Treatment of lower eyelid retraction can be challenging and is certainly not simple. Pulling any anatomic structure back up and resisting the force of gravity and scar contracture over time usually belies a single surgical procedure to be effective in the most severe cases. The complete approach to lower lid retraction consists  of adding structural support and tissue suspension. Structural support means infraorbital rim implants to the bone and spacer grafts to the middle layer of the lower eyelid. Soft tissue suspensions refer to outer eyelid corner and cheek mound upward relocations.
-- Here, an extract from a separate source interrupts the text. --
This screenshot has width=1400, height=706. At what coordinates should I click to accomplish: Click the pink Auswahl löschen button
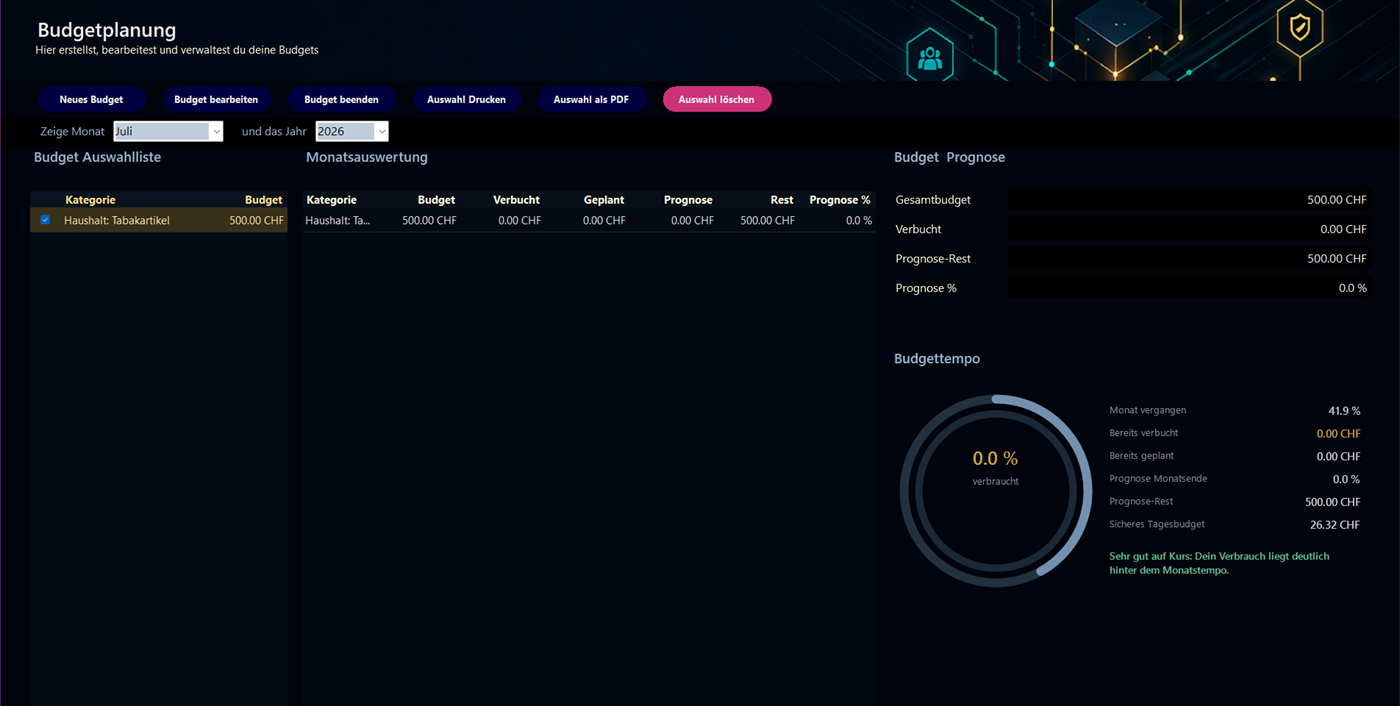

In the comprehensive approach to severe lower eyelid retraction my first step is lower eyelid release through a transcutaneous incision (1mm below the lash line) and a double hole lateral canthoplasty is performed. The double hole technique is important as it is the most secure method to lift up and reposition the outer eye corner. Passing the suture through lateral brow bone, engaging the lateral canthus and then passing the suture back through the bone to tie it down in this elevated position assures form fixation. Drilling the double holes and placing/tying the suture is done through a small lateral upper eyelid incision.

Once the lateral canthoplasty is completed the spacer graft is performed. While a palatal graft has been traditionally used and may offer the stoutest interpositional lid graft the intraoral donor site is quite painful and takes weeks to fully heal. Thus I prefer to use an allogeneic dermal tissue graft. (e.g., Alloderm) I use a long graft and then pass the outer aspect of the graft up along the infraorbital rim and secure it to the bone. This creates an additional sling effect and support to the outer aspect of the lower eyelid.
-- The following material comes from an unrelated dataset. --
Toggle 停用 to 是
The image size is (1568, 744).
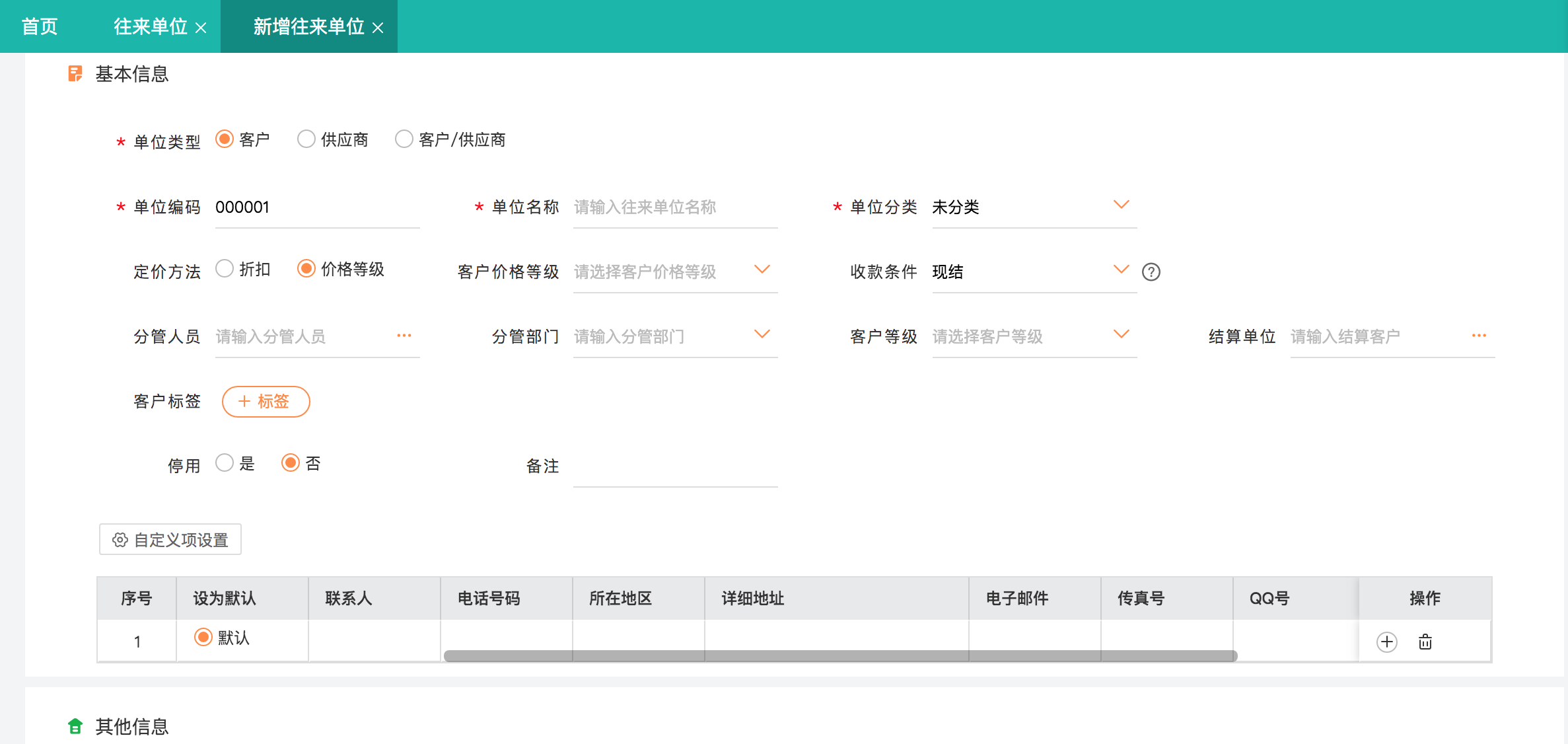[x=224, y=462]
The third step is the placement of an infraorbital rim implant for which a standard style will work just fine. This requires a subperiosteal cheek release to develop the pocket which concurrently mobilizes the cheek tissues needed for the lift. The implant is secured to the cheekbone with a single titanium microscrew.

Once the implant is secured a midface lift is done by suspecting the cheek tissues far superiorly to the skull bone or anterior temporal fascia. From a small incision superiorly a tunnel is dissected on top of the deep temporal fascial and connected to the lower eyelid site. The suture ends are passed upward and tied down to the bone or fascia superiorly.The lower eyelid is finally closed under no tension at the orbicularis and skin levels.

In this comprehensive approach to lower eyelid retraction repair all elements of the problem are addressed. While not every lid retraction patient will need every surgical step, knowing all the potential options allows one to take a partial or complete approach based on the severity of the lid retraction.